At that time, only 11 member states were using the currency and had to qualify by meeting the requirements for limits on debt, deficits and inflation. EU members Britain and Denmark received opt-outs ahead of the currency’s creation.
The currency is now used by over 340 million people in 19 European Union countries, which are: Austria, Belgium, Cyprus, Estonia, Finland, France, Germany, Greece, Ireland, Italy, Latvia, Lithuania, Luxembourg, Malta, the Netherlands, Portugal, Slovakia, Slovenia and Spain.
Other EU members are required to join the eurozone when they meet the currency’s monetary requirements.
Today, the euro is the most popular than it has ever been over the past two decades, despite the rise of populist movements in several European countries that express skepticism toward the European Union.
In a November survey for the European Central Bank, 64 percent of respondents across the eurozone said the euro was a good thing for their country.

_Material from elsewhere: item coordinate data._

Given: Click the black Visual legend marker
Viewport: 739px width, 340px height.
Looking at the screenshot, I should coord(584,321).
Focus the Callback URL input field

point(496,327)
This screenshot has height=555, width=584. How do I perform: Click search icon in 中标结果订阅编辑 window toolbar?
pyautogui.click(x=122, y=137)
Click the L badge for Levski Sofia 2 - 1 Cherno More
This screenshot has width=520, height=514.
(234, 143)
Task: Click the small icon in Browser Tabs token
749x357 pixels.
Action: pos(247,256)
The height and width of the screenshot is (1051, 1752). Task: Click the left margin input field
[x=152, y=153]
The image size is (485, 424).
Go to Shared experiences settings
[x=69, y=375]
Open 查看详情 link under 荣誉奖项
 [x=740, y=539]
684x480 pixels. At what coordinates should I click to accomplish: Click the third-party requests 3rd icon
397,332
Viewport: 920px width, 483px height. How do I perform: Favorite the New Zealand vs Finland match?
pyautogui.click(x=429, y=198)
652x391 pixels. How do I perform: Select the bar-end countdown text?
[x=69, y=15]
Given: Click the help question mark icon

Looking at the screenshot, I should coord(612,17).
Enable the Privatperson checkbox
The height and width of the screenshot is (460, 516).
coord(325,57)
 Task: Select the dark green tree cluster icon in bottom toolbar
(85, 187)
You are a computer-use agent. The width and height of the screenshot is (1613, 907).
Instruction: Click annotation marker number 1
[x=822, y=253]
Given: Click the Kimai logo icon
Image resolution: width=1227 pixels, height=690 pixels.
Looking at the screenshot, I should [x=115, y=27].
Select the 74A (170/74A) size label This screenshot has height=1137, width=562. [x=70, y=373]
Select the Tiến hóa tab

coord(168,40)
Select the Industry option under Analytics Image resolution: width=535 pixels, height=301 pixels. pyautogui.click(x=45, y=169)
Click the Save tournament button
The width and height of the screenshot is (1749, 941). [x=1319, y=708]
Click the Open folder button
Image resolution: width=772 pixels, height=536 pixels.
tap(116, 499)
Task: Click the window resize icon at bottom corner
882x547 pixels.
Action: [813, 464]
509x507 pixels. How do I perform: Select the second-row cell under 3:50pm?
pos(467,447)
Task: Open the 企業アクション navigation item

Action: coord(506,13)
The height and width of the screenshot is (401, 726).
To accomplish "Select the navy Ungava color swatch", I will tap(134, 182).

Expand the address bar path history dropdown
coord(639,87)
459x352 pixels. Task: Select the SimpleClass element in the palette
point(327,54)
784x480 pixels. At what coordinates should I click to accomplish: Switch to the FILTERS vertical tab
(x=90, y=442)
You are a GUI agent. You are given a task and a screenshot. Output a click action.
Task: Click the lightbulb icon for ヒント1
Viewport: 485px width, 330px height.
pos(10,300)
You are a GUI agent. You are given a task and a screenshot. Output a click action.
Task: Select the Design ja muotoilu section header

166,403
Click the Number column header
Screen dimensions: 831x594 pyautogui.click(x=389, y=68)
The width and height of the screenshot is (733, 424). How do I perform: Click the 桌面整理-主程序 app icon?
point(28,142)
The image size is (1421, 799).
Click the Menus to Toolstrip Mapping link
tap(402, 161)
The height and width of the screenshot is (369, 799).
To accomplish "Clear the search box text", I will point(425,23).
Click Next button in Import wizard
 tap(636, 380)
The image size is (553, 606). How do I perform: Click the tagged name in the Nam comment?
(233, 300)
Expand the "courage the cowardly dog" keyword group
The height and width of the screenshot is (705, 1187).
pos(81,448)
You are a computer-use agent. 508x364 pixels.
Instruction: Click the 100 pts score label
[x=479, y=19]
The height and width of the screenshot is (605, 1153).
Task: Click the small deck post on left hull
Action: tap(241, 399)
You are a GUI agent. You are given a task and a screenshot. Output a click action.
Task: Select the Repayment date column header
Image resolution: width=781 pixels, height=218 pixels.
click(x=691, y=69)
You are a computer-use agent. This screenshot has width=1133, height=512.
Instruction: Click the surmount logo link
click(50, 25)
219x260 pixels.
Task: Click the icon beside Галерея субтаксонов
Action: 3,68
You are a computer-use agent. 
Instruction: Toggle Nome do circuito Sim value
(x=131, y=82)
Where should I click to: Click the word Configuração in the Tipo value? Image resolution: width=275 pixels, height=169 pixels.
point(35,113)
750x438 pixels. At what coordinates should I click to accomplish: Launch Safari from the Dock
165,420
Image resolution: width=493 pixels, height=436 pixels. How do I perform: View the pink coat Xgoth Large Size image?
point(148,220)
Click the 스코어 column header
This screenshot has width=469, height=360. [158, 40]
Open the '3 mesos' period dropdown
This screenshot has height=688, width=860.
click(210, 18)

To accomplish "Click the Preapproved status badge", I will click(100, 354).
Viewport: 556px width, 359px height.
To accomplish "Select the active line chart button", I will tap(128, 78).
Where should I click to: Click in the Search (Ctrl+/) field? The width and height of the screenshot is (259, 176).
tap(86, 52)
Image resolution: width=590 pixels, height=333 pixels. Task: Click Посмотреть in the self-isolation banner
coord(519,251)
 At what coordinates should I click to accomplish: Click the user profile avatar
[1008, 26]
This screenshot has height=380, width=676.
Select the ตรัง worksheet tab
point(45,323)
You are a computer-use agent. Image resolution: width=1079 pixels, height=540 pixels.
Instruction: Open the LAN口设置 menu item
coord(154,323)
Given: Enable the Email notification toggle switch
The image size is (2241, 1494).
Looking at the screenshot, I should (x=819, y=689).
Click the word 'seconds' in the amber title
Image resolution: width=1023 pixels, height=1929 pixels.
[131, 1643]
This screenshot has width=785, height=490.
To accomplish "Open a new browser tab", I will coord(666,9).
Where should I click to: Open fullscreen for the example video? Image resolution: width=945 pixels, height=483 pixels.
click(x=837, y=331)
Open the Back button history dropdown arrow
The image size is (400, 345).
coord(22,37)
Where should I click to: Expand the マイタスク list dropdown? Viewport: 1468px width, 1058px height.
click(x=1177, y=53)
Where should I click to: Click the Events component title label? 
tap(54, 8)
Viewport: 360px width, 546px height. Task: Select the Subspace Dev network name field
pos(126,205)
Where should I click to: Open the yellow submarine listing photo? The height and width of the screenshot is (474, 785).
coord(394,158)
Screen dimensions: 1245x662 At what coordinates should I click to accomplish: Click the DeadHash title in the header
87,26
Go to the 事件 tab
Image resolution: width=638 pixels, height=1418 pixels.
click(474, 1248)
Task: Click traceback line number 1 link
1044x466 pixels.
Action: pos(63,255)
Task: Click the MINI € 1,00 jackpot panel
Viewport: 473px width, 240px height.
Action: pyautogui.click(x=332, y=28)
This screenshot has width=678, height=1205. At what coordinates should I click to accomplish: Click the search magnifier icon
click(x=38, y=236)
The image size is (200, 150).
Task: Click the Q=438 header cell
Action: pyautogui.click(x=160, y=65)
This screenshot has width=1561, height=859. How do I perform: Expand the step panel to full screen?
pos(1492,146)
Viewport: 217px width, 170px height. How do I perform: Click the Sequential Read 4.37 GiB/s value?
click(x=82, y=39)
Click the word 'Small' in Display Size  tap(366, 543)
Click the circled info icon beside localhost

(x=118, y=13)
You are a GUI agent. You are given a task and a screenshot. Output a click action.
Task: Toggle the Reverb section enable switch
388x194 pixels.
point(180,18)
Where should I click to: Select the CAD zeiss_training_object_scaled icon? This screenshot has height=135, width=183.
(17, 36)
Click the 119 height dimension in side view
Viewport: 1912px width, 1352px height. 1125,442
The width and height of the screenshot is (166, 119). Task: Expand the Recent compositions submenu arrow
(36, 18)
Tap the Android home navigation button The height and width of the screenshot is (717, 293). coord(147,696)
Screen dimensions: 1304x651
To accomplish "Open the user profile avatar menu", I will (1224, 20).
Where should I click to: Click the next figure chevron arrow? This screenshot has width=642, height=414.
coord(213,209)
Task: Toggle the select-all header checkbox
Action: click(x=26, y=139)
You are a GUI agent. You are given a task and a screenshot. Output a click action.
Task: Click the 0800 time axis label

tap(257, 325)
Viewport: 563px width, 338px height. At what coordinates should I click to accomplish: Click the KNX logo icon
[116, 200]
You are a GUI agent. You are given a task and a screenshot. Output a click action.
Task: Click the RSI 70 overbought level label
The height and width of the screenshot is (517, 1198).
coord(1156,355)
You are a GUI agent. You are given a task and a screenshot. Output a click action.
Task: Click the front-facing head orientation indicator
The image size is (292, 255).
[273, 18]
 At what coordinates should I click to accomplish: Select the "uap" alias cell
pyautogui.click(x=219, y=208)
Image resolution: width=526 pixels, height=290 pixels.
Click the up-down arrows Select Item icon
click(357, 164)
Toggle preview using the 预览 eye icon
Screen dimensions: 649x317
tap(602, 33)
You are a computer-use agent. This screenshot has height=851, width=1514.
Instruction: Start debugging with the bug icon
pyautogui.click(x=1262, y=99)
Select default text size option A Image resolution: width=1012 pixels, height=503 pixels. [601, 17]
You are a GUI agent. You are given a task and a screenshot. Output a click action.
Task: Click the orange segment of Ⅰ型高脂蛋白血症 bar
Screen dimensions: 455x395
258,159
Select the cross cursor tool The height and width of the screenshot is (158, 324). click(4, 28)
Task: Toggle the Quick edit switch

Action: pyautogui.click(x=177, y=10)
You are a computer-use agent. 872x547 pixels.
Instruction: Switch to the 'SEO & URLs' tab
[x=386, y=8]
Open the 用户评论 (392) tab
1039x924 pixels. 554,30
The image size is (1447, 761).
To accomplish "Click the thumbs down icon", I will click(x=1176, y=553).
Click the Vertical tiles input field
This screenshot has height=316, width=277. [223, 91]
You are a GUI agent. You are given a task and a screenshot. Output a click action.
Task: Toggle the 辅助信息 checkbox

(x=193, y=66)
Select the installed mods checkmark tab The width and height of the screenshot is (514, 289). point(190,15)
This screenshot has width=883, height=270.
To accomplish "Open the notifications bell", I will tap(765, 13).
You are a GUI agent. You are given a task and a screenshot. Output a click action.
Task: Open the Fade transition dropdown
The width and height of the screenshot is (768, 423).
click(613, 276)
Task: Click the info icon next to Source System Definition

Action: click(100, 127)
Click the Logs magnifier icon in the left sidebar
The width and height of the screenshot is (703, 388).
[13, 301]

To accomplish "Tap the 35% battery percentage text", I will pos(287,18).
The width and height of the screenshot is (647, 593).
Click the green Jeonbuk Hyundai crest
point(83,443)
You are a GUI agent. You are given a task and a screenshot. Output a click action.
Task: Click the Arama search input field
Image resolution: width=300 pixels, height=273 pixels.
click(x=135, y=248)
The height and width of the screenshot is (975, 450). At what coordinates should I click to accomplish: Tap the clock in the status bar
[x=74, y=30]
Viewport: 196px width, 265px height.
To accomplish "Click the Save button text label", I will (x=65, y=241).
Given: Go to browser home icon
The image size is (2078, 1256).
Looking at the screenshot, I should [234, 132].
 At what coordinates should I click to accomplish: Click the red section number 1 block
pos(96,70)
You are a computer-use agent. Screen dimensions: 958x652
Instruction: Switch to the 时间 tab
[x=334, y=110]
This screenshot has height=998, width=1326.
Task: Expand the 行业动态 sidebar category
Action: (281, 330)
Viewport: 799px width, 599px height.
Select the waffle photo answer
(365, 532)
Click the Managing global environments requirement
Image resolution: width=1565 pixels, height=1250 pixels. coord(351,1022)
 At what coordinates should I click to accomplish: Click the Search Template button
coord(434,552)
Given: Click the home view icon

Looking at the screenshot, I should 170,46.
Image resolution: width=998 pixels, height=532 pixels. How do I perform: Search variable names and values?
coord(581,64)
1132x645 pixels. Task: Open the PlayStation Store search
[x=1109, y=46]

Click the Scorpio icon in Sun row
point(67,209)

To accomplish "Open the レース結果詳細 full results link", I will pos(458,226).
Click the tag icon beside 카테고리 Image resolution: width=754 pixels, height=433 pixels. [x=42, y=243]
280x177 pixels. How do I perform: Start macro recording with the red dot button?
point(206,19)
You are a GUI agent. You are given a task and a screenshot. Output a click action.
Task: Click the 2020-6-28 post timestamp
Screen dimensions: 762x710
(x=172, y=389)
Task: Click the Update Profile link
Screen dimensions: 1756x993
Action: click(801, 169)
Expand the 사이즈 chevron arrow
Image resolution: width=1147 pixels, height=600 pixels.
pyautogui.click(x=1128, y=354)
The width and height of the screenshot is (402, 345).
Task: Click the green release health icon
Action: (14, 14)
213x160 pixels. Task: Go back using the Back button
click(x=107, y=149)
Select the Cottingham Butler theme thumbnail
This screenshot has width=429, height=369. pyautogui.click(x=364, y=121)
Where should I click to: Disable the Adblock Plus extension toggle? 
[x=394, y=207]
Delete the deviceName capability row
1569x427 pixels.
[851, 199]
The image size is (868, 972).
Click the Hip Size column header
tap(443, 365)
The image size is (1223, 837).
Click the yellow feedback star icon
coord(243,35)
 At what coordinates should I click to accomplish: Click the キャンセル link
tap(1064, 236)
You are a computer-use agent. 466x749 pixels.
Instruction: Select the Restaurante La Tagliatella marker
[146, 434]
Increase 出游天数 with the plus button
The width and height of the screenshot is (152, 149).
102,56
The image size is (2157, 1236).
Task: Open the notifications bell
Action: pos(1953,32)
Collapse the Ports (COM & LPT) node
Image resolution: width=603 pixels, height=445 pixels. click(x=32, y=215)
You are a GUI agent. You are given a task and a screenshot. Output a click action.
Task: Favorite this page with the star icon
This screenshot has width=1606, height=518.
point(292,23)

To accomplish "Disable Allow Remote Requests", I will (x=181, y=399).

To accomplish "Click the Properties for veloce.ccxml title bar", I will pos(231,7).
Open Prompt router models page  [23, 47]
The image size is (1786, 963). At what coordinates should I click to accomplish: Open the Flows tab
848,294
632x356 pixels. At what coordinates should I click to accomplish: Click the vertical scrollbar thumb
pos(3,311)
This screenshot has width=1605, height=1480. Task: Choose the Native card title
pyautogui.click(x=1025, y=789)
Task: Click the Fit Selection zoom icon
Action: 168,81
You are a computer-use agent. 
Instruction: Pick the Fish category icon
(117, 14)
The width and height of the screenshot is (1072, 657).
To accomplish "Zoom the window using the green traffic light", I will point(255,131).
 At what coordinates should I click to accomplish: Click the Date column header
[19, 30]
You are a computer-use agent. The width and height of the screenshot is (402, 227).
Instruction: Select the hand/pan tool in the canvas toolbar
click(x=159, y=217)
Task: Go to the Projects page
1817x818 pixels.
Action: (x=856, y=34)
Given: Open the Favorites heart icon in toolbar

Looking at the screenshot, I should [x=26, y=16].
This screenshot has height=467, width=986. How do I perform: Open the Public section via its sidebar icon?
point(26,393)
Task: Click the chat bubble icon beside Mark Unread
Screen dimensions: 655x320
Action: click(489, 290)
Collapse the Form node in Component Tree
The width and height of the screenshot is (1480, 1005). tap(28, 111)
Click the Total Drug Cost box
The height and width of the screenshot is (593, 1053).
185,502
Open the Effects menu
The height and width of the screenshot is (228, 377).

Nearly three-quarters of respondents said they thought the euro was a good thing for Europe.
In only two countries — Lithuania and Cyprus — did a majority of people think the euro is a bad thing for their nation.
That is a big contrast to 2010, the year that both Greece and Ireland were receiving international bailout packages, when only 51 percent of respondents thought the euro was a good thing for their country.
The euro faced immediate challenges at its beginning with predictions that the European Central Bank (ECB) was too rigid in its policy and that the currency would quickly fail. The currency wasn’t immediately loved in European homes and businesses either with many perceiving its arrival as a price hike on common goods.
Less than two years after the euro was launched — valued at $1.1747 to the U.S. dollar — it had lost 30 percent of its value and was worth just $0.8240 to the U.S. dollar. The ECB was able to intervene to successfully stop the euro from plunging further.
The biggest challenge to the block was the 2008 financial crisis, which then triggered a eurozone debt crisis that culminated in bailouts of several countries.
Tens of billions of euros were loaned to Greece, Ireland, Portugal, Cyprus and Spain, either because those countries ran out of money to save their own banks or because investors no longer wanted to invest in those nations.
The turmoil also highlighted the economic disparity between member states, particularly between the wealthier north and the debt-laden southern nations.
Poorer countries experienced both the advantages and disadvantages to being in the eurozone.
Poorer countries immediately benefited from joining the union, saving trillions of euros due to the lowering borrowing costs the new currency offered.
However, during times of economic downturn, they had fewer options to reverse the turmoil.
Typically in a financial crisis, a country’s currency would plunge, making its goods more competitive and allowing the economy to stabilize. But in the eurozone, the currency in poorer countries cannot devalue because stronger economies like Germany keep it higher.
Experts said the turbulent times of the debt crisis exposed some of the original flaws of the euro project.
However, the euro survived the financial crisis through a combination of steps from the ECB that included negative interest rates, trillions of euros in cheap loans to banks and buying more than 2.6 trillion euros in government and corporate bonds.
ECB chief Mario Draghi was credited with saving the euro in 2012 when he said the bank would do “whatever it takes” to preserve the currency.
Some experts say the flexibility of the bank proves it is able to weather financial challenges and say the turmoil of the past two decades have left the ECB better able to deal with future crises.
However, other observers say that the 19 single currency nations have not done enough to carry out political reforms necessary to better enable the countries to work together on fiscal policy and to prepare for future downturns.
Proposals for greater coordination, including a eurozone banking union as well as a eurozone budget are still in the planning phases.